C++ Compilers are becoming more and more intelligent (or at least apparently
so). In the last few years, GNU APL has been plagued with a growing number of
bogus C++ compiler warnings that break the build process of GNU APL.

Some years ago, it was decided to build GNU APL with -Wall which causes all
warnings to be treated as errors. It was a lot of effort to get to the point
where GNU APL would compile on practically all platforms with -Wall and this
was, at that time, a means to improve GNU APL's code quality.

In general GNU APL tries to deal with newly invented compiler warnings and
also with bogus ones as long there is a reasonably simple way to fix them
and the perfomance of GNU APL is not negatively affected.

Sometimes, however, that is not possible. There exist warnings that would
either require obscuring the code (by #ifdefs all over the place) or by having
an unavoidable impact on the performance of GNU APL. In these cases, instead
of changing the GNU APL source code, it is better to suppress the warnings.
Examples of where these warnings have occured (and how they can be suppressed)
are listed below.

Note, however, that the majority of warnings might make sense in other
circumstances so always suppressing them has the risk of real problems not
being reported. The cases listed below are those where the code has been
closely examined and the conclusion was that the warnings were bogus.

In general a bogus compiler warning (we assume the compiler is GNU g++) is
disabled with a specific compile flag, for example -Werror=maybe-uninitialized.
The warning emitted by the compiler shows the flag for disabling it.

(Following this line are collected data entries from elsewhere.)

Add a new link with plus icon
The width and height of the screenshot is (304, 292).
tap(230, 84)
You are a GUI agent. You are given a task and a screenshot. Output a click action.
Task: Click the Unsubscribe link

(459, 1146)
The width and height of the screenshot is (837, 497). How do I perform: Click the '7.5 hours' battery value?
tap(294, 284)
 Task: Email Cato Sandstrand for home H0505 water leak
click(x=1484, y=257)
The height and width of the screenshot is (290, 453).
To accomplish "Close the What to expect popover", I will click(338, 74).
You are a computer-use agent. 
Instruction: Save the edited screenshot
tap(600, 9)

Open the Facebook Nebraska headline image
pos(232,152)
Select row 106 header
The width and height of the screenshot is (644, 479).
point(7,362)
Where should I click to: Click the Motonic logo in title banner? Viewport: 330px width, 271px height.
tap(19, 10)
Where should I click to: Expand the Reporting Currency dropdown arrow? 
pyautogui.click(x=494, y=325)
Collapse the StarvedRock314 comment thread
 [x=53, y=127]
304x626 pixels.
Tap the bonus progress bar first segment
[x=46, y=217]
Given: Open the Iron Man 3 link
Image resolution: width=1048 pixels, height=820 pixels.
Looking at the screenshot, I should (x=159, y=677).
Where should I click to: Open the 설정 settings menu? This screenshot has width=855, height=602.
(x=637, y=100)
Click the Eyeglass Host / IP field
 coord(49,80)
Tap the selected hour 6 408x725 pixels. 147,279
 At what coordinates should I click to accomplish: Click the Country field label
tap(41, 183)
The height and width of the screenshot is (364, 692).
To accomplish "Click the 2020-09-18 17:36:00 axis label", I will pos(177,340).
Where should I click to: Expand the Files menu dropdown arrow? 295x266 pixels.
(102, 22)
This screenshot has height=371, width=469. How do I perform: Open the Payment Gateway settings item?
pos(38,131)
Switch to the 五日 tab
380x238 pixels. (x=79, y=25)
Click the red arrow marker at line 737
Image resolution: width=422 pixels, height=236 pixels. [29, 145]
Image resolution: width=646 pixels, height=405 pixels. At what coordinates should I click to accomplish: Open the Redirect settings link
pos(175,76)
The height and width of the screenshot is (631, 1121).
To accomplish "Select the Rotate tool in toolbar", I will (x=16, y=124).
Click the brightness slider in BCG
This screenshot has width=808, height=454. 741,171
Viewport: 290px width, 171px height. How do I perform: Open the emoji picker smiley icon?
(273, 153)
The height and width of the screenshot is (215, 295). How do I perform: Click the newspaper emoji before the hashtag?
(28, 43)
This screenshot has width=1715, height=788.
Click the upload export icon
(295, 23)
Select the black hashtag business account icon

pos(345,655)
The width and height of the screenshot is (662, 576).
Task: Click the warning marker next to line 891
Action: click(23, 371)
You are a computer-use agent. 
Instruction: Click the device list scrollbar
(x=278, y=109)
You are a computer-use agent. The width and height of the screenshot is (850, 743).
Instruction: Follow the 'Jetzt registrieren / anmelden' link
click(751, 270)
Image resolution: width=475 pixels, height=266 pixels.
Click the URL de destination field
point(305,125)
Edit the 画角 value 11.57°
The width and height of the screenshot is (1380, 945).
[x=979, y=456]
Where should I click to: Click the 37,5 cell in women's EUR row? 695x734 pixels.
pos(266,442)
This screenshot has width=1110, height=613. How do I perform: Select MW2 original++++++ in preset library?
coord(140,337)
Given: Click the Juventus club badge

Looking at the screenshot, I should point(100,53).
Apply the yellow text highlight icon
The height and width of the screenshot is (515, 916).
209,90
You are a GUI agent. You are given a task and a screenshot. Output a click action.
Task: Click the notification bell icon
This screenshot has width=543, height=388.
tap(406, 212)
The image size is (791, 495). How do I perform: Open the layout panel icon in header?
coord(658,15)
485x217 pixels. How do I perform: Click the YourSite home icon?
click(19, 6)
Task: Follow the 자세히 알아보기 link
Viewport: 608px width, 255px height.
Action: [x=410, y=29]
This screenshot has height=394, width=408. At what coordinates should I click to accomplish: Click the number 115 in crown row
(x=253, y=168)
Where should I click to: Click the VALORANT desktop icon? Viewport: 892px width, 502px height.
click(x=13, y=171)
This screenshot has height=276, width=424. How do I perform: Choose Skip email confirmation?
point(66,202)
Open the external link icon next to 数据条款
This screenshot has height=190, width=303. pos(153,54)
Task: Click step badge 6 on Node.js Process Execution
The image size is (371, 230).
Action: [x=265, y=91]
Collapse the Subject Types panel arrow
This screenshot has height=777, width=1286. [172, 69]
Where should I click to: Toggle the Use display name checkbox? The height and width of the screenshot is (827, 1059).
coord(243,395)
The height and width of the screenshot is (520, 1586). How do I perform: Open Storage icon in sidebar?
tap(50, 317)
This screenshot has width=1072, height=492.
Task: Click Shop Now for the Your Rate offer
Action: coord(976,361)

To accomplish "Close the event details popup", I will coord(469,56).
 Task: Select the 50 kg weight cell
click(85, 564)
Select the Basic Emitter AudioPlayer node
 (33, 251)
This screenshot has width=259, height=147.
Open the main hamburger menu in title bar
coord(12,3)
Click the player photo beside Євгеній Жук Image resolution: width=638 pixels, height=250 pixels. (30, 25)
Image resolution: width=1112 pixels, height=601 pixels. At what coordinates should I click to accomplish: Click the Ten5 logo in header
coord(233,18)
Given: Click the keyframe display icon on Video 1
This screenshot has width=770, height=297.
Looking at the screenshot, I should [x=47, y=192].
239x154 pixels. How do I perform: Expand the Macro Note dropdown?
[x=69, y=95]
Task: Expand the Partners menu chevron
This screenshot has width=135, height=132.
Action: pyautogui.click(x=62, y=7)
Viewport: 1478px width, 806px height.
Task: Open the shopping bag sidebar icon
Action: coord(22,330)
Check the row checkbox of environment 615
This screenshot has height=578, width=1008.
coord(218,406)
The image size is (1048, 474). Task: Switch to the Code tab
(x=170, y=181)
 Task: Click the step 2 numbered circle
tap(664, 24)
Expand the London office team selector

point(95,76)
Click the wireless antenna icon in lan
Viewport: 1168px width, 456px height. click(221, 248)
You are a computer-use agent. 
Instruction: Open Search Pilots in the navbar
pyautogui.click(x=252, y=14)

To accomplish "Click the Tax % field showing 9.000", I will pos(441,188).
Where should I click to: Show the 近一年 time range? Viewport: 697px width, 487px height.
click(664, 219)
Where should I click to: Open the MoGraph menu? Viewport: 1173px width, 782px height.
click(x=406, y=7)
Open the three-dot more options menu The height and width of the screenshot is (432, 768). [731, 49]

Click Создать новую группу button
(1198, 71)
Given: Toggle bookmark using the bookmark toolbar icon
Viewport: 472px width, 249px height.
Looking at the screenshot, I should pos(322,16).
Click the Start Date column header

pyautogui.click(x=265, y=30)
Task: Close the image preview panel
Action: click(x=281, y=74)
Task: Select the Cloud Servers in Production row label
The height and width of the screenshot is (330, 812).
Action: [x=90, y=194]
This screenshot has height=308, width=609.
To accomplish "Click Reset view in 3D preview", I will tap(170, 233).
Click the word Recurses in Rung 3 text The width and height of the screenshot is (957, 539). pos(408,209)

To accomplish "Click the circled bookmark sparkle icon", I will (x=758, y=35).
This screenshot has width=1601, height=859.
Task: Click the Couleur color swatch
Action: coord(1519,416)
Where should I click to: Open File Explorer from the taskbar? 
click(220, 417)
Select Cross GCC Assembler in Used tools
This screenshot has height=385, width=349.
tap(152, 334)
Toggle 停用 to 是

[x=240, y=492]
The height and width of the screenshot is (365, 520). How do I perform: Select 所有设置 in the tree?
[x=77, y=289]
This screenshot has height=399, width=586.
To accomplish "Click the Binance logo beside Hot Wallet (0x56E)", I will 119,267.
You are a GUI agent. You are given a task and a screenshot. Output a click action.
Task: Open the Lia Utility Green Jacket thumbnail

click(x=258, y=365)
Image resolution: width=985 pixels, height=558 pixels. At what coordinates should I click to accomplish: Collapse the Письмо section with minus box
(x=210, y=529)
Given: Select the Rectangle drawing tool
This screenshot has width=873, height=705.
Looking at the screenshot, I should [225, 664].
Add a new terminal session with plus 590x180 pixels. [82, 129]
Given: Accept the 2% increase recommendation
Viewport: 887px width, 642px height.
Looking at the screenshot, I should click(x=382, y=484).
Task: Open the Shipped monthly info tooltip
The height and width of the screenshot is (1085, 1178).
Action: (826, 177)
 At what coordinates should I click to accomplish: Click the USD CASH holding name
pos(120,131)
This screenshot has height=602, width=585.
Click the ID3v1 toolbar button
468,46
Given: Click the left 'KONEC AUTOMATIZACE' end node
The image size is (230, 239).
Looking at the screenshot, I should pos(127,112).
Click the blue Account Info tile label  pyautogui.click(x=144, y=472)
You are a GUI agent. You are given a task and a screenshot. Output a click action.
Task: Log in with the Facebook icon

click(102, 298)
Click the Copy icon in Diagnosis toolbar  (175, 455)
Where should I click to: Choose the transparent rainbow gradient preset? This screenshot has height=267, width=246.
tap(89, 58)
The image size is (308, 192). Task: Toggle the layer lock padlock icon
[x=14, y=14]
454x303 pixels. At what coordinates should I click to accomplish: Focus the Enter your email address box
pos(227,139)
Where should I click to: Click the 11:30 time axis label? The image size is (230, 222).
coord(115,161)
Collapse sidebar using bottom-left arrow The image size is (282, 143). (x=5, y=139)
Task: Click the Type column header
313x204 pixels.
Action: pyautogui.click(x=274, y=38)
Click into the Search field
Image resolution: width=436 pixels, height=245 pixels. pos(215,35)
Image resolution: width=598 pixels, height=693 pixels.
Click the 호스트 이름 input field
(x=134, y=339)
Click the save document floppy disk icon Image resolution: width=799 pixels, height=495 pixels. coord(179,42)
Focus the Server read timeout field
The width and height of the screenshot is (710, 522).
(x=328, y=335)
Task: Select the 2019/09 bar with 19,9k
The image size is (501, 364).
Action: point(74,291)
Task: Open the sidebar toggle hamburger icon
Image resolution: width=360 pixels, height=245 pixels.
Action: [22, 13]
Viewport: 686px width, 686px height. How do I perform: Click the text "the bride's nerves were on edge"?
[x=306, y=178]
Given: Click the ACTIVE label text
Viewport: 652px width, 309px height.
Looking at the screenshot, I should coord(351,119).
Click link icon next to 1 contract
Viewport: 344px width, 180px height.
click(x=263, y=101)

To cause that flag to be used in the build of GNU APL (i.e. to suppress
the warning) you need to run ./configure again with the flag appended to
the CXXFLAGS. For example:

CXXFLAGS=-Werror=maybe-uninitialized ./configure

Note that the CXXFLAGS= above is not a .configure argument (those appear on
the right of ./configure) but sets a shell variable named CXXFLAGS which is
considered by .configure (see INSTALL).

The bogus warnings reported so far follow...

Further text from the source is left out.